_Your goal:_
When you reach the line containing "Task: Show the Laps clipboard icon panel" in the data below, begin returning lines exactly as written, and stop once the line containing "You are a computer-use agent. Image resolution: width=698" has been returned.

_Excerpted records:_
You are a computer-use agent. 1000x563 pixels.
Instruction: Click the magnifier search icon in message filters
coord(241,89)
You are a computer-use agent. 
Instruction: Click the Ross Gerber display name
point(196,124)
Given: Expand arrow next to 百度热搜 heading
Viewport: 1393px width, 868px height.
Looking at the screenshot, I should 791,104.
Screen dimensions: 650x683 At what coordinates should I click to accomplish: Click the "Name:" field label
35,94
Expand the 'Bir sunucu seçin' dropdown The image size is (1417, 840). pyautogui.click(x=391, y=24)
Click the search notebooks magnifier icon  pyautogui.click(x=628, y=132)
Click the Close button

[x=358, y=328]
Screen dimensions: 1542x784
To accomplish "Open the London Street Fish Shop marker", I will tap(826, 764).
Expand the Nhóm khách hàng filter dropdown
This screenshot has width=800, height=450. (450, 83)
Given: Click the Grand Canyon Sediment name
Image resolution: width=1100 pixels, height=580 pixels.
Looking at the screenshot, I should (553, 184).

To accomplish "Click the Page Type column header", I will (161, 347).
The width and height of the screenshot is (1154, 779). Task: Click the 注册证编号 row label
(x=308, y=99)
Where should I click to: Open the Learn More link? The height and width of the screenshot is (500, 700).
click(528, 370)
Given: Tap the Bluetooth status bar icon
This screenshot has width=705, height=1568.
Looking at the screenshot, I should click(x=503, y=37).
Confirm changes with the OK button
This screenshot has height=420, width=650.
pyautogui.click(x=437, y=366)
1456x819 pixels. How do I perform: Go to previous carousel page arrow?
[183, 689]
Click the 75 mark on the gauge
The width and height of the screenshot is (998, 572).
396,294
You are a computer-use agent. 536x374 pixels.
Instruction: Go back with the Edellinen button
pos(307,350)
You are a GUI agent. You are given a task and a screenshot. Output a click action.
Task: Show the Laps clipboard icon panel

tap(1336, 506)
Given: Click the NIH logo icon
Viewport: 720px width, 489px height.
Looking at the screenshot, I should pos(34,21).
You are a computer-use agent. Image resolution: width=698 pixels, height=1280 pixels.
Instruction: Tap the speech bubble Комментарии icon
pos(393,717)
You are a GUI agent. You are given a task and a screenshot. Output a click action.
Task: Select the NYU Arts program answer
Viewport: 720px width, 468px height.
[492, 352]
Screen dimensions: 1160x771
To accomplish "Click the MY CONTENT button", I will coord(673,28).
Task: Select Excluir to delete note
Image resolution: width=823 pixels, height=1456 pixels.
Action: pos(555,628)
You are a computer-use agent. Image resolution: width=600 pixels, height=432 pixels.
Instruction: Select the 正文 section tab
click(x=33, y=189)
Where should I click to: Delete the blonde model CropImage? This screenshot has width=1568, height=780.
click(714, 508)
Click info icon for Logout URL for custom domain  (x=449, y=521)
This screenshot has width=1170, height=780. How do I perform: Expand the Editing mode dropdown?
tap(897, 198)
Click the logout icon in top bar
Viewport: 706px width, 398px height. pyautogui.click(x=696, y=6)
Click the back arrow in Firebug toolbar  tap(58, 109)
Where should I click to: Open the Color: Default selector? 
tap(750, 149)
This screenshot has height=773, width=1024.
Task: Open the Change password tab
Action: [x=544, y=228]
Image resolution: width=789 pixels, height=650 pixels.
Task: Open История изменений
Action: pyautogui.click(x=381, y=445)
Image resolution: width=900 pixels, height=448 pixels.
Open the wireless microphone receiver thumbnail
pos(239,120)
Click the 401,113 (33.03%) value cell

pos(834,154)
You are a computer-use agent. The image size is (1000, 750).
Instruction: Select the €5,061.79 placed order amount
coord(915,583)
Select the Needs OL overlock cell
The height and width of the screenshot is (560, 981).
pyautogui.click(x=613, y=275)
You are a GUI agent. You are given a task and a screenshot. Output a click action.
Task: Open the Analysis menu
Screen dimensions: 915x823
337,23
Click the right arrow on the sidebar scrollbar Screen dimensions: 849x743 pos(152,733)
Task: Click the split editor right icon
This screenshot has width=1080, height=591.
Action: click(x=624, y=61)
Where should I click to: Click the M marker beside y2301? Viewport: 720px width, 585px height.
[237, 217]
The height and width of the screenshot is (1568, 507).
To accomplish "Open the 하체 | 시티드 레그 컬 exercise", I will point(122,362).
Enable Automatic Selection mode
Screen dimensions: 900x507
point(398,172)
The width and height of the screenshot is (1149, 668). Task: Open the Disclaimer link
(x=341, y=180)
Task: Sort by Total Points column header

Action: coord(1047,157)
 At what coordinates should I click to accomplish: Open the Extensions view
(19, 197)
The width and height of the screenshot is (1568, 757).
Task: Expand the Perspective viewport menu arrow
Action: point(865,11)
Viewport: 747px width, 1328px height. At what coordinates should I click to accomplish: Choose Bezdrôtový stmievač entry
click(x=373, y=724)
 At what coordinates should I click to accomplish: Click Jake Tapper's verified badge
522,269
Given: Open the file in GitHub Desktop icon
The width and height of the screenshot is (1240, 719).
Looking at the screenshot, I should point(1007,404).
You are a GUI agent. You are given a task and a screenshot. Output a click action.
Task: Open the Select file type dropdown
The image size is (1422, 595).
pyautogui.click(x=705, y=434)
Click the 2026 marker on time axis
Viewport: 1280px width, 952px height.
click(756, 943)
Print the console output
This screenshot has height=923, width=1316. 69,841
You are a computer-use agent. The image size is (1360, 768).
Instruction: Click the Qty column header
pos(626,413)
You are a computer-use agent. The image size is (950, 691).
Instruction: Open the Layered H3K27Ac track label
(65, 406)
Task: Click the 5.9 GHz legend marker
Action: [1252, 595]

_Exercise answer:_
Task: Show the Laps clipboard icon panel

tap(1336, 506)
Given: Click the NIH logo icon
Viewport: 720px width, 489px height.
Looking at the screenshot, I should pos(34,21).
You are a computer-use agent. Image resolution: width=698 pixels, height=1280 pixels.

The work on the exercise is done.